In this notebook, you will experiment with language generation and controlling outputs of a pre-trained model without any additional training or fine-tuning. 

We will be utilizing the [Huggingface transformers library](https://huggingface.co/docs/transformers/index); this library gives us access to many pre-trained language models with a simple interface that allows us to generate text in as little as four lines of code. 
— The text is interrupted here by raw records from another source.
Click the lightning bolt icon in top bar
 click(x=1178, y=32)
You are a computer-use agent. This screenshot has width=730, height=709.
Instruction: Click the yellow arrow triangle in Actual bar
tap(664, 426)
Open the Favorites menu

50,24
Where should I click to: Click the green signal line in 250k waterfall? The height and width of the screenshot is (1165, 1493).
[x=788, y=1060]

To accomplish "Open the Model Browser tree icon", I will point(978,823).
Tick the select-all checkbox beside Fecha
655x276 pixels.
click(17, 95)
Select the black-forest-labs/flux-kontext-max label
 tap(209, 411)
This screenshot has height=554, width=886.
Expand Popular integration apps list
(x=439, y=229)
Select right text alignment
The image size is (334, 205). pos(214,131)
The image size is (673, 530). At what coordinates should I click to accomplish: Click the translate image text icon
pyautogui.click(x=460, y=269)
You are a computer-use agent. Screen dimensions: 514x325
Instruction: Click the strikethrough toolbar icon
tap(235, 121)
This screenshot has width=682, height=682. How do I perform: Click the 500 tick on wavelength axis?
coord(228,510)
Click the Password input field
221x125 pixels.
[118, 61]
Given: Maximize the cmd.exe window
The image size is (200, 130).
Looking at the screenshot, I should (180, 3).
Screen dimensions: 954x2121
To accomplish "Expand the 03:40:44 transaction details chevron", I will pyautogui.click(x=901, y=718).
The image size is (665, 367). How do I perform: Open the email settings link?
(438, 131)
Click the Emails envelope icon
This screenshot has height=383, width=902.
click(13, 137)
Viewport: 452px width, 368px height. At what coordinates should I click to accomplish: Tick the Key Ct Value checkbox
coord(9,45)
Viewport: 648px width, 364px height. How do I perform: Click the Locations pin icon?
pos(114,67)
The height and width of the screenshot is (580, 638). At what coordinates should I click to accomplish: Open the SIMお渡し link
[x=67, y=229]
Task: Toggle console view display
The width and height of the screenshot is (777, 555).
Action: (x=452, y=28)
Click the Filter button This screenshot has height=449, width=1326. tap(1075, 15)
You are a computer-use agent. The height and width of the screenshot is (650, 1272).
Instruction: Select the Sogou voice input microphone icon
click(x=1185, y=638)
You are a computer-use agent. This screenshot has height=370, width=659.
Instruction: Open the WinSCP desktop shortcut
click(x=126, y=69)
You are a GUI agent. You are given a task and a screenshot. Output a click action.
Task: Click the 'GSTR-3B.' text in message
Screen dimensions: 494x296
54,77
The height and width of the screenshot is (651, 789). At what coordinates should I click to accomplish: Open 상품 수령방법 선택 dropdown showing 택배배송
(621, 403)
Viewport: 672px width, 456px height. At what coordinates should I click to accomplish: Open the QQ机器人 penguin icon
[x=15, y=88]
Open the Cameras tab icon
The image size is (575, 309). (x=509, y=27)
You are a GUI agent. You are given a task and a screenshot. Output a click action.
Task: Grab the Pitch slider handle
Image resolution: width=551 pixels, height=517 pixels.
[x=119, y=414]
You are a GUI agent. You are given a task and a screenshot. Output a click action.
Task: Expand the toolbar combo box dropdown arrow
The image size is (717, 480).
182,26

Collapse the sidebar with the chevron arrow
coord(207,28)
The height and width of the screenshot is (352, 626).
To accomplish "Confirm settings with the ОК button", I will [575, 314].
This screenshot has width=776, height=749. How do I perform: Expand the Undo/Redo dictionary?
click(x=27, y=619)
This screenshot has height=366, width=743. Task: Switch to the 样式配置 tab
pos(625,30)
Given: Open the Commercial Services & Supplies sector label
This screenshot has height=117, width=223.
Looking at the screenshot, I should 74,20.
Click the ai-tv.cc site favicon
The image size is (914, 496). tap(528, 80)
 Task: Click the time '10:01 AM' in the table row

In the first part of the notebook, you will implement a function to generate several candidate sentences for an input prompt. Then, you will let the user to select one of the candidate sentences to be the following input prompt, giving the user control over the generated text.

In the second part of the notebook, we will automate the candidate selection by scoring the sentences for toxicity and returning the least toxic sentence to be the following prompt.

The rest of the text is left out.